Yoav Haimovitch, M.Sc. Thesis Seminar
Wednesday, 14.11.2012, 12:30
We describe a bootstrapping algorithm able to learn from partially labeled data.
We report the results of an empirical study for using this algorithm to improve performance of sentiment classification using up to 15 million unlabeled Amazon product reviews. Our experiments cover semi-supervised learning, domain adaptation and weakly supervised learning. In some cases our methods were able to reduce test error by more than half using such large amounts of data, and in all cases a significant improvement over the baseline was shown.

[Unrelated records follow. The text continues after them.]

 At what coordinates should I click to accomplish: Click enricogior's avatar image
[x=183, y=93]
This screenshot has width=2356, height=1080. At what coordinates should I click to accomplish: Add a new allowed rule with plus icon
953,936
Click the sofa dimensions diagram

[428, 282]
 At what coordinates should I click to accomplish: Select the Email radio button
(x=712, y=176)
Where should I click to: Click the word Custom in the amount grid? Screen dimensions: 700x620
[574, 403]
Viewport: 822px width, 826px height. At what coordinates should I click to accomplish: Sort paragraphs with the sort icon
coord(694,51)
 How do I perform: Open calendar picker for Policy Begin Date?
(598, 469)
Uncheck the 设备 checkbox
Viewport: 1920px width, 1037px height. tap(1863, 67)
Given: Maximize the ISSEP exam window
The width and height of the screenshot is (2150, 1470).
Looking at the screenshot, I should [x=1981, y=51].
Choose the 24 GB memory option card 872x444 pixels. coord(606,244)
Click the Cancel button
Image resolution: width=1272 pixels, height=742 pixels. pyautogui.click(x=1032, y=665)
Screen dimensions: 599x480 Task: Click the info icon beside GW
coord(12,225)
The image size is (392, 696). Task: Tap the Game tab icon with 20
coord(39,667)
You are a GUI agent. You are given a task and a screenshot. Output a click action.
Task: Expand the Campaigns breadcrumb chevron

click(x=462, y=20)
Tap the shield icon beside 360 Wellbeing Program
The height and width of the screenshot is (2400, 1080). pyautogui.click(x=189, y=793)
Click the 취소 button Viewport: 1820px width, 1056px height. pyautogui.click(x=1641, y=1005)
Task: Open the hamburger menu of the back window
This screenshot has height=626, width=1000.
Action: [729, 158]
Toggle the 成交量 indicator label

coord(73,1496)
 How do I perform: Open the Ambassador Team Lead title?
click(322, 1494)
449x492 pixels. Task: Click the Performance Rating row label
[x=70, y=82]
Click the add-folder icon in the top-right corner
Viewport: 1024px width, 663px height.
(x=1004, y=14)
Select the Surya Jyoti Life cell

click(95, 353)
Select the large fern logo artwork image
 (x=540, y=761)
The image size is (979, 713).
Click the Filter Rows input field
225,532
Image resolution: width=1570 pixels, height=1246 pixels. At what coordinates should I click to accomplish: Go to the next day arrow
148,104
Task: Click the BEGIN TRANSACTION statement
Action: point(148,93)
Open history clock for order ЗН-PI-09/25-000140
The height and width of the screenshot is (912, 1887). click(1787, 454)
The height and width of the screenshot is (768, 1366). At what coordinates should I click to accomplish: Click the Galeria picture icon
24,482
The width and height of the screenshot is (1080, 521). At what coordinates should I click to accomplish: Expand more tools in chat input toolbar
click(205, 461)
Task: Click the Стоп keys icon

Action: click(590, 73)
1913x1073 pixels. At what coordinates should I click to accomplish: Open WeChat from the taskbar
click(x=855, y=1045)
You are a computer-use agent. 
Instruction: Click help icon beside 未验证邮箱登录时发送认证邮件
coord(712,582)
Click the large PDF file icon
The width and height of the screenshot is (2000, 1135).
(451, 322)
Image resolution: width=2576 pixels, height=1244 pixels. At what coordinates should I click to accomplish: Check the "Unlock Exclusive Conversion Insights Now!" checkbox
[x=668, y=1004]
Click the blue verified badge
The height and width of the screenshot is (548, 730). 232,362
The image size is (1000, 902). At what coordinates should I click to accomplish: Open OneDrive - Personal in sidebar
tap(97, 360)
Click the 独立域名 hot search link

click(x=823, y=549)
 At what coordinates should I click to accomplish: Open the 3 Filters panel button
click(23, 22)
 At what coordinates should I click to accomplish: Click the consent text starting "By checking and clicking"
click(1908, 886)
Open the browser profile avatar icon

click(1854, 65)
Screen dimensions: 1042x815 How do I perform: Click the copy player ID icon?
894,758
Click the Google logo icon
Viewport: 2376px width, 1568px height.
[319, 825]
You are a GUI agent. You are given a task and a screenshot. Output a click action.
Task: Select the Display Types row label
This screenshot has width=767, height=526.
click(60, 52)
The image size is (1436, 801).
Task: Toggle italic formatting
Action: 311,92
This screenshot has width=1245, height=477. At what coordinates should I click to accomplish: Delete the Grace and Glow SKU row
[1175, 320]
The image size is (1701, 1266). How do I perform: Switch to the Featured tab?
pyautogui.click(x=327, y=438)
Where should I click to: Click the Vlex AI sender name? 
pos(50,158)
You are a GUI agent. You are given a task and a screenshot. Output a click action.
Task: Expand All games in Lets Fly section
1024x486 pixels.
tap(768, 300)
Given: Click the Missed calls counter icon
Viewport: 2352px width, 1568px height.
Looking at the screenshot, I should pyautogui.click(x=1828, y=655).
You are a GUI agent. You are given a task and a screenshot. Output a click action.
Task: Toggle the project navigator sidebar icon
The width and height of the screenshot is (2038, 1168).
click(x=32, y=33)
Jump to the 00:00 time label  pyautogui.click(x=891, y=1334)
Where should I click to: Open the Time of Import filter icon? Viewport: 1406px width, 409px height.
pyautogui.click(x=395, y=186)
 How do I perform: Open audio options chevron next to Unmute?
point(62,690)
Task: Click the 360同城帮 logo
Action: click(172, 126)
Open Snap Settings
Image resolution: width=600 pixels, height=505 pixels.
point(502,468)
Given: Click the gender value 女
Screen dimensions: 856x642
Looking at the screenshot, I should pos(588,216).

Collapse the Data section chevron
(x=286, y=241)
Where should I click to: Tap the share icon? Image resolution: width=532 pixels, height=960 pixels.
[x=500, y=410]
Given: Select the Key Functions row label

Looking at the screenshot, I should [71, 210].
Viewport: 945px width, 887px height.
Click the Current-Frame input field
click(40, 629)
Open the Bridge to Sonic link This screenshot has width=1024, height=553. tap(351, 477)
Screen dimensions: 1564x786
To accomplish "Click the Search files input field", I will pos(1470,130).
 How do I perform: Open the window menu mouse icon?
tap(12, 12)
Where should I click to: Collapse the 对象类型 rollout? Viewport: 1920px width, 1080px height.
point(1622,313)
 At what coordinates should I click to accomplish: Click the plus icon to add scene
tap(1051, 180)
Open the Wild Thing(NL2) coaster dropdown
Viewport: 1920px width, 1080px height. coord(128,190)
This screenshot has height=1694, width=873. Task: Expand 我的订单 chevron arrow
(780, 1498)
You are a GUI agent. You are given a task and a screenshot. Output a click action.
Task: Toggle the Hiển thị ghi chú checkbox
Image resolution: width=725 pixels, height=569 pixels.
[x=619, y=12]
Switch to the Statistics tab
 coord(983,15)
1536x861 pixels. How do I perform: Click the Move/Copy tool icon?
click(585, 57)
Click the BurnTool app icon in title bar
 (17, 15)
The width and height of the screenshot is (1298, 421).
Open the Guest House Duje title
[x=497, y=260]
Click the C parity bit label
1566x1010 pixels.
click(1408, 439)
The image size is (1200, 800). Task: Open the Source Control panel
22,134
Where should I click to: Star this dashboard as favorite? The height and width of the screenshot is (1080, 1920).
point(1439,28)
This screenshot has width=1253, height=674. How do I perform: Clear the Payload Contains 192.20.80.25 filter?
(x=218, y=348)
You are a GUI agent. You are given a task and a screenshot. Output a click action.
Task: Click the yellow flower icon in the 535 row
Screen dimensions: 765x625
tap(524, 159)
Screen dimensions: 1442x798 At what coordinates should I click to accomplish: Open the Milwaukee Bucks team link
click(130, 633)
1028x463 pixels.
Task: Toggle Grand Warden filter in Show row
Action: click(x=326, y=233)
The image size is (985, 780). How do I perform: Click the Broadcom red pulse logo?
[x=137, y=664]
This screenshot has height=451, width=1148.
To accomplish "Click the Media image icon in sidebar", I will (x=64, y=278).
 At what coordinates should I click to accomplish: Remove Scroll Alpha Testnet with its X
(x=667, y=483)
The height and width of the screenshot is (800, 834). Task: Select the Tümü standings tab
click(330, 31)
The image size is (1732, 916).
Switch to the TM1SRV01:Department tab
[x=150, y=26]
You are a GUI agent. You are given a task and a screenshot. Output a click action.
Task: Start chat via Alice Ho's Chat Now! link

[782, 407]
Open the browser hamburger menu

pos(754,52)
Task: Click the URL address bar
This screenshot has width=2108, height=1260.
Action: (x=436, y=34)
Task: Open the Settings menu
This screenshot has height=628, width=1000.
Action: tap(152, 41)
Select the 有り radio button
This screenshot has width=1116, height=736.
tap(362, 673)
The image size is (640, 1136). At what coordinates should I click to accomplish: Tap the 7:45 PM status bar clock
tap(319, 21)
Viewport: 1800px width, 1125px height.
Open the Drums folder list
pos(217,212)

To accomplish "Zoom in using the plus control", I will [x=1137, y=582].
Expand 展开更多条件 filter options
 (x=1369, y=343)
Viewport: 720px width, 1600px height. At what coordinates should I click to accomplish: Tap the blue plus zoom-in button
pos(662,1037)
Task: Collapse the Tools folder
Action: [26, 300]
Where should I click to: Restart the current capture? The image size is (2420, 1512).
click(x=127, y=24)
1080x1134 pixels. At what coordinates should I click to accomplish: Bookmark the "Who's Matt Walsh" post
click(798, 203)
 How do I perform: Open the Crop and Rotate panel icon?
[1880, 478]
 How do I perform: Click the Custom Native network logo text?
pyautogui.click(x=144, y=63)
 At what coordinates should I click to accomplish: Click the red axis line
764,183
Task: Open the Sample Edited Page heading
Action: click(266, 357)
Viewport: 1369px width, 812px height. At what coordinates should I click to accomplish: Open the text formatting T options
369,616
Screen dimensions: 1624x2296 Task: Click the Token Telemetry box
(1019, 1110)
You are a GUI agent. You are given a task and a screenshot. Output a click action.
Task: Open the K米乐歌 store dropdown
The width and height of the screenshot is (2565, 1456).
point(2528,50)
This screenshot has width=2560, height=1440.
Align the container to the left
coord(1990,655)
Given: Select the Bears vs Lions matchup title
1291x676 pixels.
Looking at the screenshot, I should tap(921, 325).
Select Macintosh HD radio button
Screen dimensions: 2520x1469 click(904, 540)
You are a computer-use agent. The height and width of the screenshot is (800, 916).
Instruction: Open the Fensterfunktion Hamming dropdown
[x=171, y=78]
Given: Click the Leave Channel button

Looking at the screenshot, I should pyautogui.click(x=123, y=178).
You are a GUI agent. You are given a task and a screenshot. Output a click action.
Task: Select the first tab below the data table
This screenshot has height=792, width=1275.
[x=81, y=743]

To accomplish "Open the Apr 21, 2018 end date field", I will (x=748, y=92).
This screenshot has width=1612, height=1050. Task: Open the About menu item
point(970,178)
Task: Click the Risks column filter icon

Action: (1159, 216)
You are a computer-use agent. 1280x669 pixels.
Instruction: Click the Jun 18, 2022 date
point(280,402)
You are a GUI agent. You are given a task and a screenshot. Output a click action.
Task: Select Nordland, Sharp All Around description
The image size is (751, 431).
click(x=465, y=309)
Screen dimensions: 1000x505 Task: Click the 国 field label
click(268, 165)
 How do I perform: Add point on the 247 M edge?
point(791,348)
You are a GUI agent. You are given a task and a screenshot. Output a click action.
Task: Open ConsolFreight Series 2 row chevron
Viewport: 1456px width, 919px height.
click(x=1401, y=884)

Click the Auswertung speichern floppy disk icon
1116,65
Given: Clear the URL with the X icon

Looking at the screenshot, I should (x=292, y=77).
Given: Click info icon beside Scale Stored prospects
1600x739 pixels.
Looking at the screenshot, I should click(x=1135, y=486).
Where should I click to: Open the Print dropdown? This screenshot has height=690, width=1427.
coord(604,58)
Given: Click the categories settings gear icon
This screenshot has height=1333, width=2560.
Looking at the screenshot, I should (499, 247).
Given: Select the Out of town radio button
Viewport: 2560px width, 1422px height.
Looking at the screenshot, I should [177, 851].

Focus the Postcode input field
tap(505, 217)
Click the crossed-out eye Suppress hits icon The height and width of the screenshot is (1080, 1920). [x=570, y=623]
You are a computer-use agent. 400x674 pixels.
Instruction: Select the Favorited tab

The extensive empirical study includes a comparison to T-SVM (showing our method to be superior), an examination of various parameters and settings, and experiments such as a large-scale, 1-to-many domain adaptation, showing the potential usefulness of the described method. We show that the algorithm, which is an extension of AROW (Adaptive Regularization of Weight Vectors) to the semi-supervised setting, retains the relative superior effectiveness of AROW when applied to sentiment classification.
In the weakly supervised setting, we show an extension of our method that allows it to begin with no labeled data, and using rules designed with prior knowledge, to automatically label an initial training set and thus use the bootstrapping method.
In addition, we discuss theoretical and practical scalability issues, and suggest potentially interesting directions for future research.